В этой небольшой группе друзей Дега, казалось, стоял несколько в стороне, и даже неизвестно, был ли он в этот момент знаком со всеми ее членами. Довольно замкнутый от природы, не склонный позволять кому-нибудь нарушать покой его жизни и работы, он имел мало общего с новыми и старыми знакомыми Мане. Его нисколько не привлекала работа на пленэре (здесь он разделял предубеждение Мане), он очень редко писал пейзажи и вместо этого сосредоточил свое внимание на человеческой фигуре. Портреты, которые он писал с членов своей семьи или друзей, принадлежащих к тем социальным кругам, где он сам вырос, позволили Дюранти шутливо утверждать, что Дега "становится на путь художника высшего общества". Это, однако, было не совсем верно, потому что Дега интересовало не "высшее общество", а жизнь во всех ее проявлениях - современная жизнь.

Дега был глубоко заинтересован некоторыми замечаниями, сделанными братьями Гонкур в их новом романе "Манетт Саломон", опубликованном в 1866 году. Главными героями этой книги были художники, и один из них в длинном монологе высказывал кредо самих авторов: "Все времена имеют свой идеал Красоты, выросшей на определенной почве, Красоты, которую можно ощутить и можно использовать... Вопрос только в том, как ее извлечь... Возможно, что Красота нашего времени еще спрятана, зарыта... и чтобы ее обнаружить, быть может, потребуется анализ, лупа, особые свойства глаза, новые физиологические процессы... Вопрос современности считают исчерпанным только потому, что существует эта пародия на правду нашего времени. нечто призванное ошеломить буржуа - реализм!.. Из-за того, что некий господин благодаря глупости создал религию из всевозможных вульгарностей, без отбора, из современности... но современности обыденной, без ярких характеров, без выражения, без всего того, что составляет красоту в жизни и в искусстве, - без стиля!.. Чувство современности, впечатления, с которыми вы сталкиваетесь, проявления жизни, которые вас волнуют и в которых есть частичка вас самих, все это перед глазами художника, к его услугам. Как! Девятнадцатый век не создал живописца! Это непостижимо... Век, который так много вынес, великий век неутомимых научных исканий и стремления к правде... Должна быть найдена линия, которая бы верно передавала жизнь, схватывала индивидуальное, особенное, линия живая, человечная, интимная, в которой было бы что-то от моделировки Гудона, этюда де ла Тура, штриха Гаварни... Рисунок более правдивый, чем все рисунки.... Рисунок... более человечный".

◆ ПИСЬМЕННОЕ ЗАДАНИЕ 1
Подсчитайте строки листинга ниже, в которых встречается строка "text", учитывая регистр. В ответе укажите только число.

(Извлеченные записи данных)
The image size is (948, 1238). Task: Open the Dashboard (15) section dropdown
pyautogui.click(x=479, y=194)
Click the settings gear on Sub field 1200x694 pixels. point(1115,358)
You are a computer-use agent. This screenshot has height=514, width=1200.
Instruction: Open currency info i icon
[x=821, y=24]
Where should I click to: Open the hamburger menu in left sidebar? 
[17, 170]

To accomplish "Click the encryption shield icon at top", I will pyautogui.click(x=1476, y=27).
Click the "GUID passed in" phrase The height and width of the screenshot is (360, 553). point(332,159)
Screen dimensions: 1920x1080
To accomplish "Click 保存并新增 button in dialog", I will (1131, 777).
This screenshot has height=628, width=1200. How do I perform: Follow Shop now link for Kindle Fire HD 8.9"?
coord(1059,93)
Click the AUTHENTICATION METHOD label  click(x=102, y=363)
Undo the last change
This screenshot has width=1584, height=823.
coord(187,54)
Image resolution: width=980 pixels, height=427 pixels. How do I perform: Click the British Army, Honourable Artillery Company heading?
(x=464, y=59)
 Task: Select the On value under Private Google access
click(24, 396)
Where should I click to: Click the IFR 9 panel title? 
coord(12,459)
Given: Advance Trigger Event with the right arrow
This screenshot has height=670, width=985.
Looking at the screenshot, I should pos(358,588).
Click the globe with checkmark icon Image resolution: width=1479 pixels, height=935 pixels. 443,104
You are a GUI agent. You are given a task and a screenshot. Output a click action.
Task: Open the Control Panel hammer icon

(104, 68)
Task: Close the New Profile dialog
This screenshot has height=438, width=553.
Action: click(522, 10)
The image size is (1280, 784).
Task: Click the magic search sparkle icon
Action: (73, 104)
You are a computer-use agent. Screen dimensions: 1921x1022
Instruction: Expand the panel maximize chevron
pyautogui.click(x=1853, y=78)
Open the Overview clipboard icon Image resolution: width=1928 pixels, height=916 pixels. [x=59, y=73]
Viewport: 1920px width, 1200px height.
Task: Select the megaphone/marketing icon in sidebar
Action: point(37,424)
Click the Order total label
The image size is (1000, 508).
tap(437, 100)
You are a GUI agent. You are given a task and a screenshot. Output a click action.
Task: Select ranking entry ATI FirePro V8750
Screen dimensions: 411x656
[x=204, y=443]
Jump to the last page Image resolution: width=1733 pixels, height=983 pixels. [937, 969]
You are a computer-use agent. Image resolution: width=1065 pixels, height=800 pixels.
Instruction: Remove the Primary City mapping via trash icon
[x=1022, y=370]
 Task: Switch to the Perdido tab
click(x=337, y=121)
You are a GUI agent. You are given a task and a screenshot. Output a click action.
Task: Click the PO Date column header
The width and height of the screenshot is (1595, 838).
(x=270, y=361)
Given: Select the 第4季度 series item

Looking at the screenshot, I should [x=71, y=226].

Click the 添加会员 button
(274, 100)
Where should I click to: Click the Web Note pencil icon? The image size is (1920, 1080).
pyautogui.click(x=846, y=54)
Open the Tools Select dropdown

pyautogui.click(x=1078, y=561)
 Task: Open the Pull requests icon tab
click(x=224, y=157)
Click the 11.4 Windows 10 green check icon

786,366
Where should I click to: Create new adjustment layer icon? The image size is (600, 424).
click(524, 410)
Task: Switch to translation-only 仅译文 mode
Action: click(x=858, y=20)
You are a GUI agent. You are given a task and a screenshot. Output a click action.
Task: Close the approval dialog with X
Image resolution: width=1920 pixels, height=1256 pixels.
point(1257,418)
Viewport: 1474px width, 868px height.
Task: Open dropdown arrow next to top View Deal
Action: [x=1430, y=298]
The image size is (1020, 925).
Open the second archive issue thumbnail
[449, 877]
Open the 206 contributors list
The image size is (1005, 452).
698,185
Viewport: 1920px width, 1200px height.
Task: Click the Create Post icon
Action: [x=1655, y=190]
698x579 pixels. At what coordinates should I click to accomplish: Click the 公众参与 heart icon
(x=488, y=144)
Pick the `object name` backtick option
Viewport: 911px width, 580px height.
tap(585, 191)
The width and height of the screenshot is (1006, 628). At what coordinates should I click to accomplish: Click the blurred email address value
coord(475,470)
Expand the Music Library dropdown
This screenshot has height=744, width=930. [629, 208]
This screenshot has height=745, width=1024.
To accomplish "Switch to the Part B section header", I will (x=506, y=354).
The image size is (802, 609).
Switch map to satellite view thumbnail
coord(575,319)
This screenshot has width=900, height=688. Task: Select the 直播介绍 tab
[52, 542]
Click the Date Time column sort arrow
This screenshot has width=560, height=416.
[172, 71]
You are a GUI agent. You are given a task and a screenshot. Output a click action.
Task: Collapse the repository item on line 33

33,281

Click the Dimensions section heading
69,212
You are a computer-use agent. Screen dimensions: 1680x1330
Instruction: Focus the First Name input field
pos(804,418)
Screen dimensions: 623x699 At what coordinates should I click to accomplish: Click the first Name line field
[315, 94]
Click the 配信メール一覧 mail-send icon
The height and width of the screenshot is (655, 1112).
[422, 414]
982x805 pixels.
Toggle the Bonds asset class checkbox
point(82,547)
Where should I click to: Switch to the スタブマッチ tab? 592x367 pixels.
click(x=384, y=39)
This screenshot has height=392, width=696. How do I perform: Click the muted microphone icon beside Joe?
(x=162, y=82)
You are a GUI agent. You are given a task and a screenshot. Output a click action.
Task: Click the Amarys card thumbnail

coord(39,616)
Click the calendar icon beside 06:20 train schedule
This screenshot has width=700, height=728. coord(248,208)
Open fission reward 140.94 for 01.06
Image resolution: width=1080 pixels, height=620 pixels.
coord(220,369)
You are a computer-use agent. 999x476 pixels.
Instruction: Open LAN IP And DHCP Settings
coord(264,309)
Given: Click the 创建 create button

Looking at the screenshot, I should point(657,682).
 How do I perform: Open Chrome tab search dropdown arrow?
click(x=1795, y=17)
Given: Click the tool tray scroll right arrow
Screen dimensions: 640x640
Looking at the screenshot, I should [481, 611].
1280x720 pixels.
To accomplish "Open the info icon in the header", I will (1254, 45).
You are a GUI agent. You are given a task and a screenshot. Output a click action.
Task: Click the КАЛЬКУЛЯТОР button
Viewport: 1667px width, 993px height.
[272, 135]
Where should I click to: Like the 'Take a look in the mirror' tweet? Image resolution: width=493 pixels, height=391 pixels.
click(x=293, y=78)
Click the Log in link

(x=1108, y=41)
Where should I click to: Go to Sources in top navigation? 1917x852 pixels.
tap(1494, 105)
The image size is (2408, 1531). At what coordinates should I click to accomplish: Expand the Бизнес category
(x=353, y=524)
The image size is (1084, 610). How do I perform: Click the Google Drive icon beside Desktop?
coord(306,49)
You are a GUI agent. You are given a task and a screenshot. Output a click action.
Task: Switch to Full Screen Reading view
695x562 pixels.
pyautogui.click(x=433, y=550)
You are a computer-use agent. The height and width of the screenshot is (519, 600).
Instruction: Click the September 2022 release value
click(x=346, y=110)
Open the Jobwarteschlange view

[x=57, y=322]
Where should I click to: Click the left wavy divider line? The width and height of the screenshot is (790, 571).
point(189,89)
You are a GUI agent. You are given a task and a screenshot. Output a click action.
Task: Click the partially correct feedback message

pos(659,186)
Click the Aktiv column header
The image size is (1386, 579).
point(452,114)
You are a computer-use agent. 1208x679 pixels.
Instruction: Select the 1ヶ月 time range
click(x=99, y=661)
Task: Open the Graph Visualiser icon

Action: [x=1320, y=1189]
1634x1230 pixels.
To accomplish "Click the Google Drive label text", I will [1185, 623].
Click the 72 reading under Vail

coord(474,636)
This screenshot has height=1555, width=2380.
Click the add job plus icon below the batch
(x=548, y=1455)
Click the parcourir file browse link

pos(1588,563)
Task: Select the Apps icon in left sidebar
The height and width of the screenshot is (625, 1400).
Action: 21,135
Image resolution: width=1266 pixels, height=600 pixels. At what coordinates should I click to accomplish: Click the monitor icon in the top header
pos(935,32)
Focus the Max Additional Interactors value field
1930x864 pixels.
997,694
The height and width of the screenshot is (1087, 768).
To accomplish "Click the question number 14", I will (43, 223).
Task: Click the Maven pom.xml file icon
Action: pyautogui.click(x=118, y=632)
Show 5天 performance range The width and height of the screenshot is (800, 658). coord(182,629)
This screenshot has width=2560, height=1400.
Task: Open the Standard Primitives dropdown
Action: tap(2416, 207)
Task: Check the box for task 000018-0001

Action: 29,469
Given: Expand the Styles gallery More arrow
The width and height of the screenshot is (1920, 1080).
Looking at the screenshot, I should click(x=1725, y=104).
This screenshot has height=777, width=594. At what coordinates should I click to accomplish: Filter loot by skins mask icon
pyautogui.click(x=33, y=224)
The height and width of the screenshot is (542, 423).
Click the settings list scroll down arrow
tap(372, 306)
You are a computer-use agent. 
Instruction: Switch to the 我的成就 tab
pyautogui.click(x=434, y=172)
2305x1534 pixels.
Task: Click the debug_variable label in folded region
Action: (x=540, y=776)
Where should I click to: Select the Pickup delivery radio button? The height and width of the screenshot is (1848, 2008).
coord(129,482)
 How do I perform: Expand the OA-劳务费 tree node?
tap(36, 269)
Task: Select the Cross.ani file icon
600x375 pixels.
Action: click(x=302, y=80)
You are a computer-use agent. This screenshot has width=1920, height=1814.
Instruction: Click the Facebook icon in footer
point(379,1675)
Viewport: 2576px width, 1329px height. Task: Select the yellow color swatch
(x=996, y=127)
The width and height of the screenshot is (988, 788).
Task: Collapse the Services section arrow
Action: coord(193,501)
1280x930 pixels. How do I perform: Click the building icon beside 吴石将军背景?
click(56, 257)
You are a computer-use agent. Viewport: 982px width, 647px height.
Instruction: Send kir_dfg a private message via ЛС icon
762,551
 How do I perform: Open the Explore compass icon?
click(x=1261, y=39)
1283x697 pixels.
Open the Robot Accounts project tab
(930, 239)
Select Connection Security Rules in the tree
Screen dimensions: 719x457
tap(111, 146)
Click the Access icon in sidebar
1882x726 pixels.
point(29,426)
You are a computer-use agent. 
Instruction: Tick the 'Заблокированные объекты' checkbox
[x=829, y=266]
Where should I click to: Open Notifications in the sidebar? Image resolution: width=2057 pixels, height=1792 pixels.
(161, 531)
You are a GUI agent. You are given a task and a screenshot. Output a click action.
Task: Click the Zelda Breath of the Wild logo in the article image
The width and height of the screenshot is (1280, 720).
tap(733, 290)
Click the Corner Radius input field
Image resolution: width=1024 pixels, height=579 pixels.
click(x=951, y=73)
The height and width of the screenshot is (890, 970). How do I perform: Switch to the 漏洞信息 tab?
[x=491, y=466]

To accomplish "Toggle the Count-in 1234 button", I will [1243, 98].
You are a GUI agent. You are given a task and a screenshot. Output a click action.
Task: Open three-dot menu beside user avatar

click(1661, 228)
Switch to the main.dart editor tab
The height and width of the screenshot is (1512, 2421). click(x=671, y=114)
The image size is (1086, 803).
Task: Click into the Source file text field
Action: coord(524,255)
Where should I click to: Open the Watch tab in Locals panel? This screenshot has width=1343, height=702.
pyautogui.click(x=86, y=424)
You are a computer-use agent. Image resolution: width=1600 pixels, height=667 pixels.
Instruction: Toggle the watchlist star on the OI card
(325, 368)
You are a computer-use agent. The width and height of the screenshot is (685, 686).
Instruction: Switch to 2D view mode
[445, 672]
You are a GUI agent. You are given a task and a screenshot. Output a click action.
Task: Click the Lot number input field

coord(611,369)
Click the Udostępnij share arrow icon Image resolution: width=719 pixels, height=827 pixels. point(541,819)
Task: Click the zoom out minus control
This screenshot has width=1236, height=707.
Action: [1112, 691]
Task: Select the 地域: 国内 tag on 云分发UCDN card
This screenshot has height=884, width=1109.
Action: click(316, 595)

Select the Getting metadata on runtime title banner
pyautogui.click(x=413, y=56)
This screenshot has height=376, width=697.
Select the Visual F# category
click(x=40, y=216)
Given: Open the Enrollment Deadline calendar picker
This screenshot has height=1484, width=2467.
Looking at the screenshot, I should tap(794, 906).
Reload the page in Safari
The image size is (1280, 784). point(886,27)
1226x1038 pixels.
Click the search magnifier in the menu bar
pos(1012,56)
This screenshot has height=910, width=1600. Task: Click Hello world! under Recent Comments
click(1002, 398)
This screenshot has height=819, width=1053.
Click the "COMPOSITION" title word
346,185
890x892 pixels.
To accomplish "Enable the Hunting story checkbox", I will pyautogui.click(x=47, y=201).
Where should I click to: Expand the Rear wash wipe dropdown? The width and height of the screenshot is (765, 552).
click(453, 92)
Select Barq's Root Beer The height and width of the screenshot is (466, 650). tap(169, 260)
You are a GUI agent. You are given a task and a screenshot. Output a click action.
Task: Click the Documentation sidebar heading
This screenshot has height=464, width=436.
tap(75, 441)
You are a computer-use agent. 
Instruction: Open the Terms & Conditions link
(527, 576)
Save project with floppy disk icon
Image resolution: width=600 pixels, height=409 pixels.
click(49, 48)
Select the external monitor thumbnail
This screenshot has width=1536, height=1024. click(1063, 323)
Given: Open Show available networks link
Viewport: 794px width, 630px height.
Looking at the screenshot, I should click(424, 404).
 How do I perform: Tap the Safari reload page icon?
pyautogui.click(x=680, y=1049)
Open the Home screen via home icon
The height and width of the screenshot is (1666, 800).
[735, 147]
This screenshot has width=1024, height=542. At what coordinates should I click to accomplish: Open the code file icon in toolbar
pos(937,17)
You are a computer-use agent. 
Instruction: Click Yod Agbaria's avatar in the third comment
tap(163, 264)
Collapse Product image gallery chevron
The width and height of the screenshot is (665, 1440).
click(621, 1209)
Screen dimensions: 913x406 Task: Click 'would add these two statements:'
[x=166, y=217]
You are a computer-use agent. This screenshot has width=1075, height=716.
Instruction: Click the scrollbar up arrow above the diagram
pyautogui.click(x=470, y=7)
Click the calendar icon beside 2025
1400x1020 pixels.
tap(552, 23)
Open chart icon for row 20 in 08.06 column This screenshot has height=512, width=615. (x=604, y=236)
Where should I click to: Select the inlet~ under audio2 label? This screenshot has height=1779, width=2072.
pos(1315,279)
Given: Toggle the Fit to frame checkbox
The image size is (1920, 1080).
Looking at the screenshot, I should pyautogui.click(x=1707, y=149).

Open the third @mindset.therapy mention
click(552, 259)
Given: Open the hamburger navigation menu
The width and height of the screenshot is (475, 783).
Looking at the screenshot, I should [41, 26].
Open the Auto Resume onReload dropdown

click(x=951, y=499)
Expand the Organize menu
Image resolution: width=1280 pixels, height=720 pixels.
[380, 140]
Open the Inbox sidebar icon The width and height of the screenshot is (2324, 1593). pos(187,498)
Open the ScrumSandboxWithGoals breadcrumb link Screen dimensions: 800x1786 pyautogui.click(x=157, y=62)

◆ ПИСЬМЕННОЕ ЗАДАНИЕ 2
Напишите продолжение приведенного выше текста о Дега, начиная сразу после его последнего предложения.

◆ ОТВЕТ НА ЗАДАНИЕ 1
2

◆ ОТВЕТ НА ЗАДАНИЕ 2
В своих записных книжках Дега еще в 1859 году набросал программу, во многом сходную с программой братьев Гонкур. "Претворять академические штудии в этюды, запечатлевающие современные чувства, - писал он. - Рисовать любые предметы обихода, находящиеся в употреблении, неразрывно связанные с жизнью современных людей, мужчин или женщин, например только что снятые корсеты, еще сохраняющие форму тела, и т.д." Он также заметил: "Никогда еще не изображали памятники и дома, взятые снизу или вблизи, так, как их видишь, проходя мимо по улице".

И он составил целый список серий различных сюжетов, по которым он мог бы изучать современность: музыканты с их разнообразными инструментами; булочные, взятые в самых разных аспектах с различными натюрмортами из хлеба и пирогов; серия, изображающая разные виды дыма - дым сигарет,локомотивов, труб, пароходов и пр.; серия, посвященная трауру, - изображения вуалей, перчаток, употребляемых при похоронных церемониях; другие сюжеты - балерины, их обнаженные ноги, наблюдаемые в движении, или руки их парикмахеров; бесчисленные впечатления - ночные кафе с "различным светом ламп, отражающихся в зеркалах... и пр. и пр."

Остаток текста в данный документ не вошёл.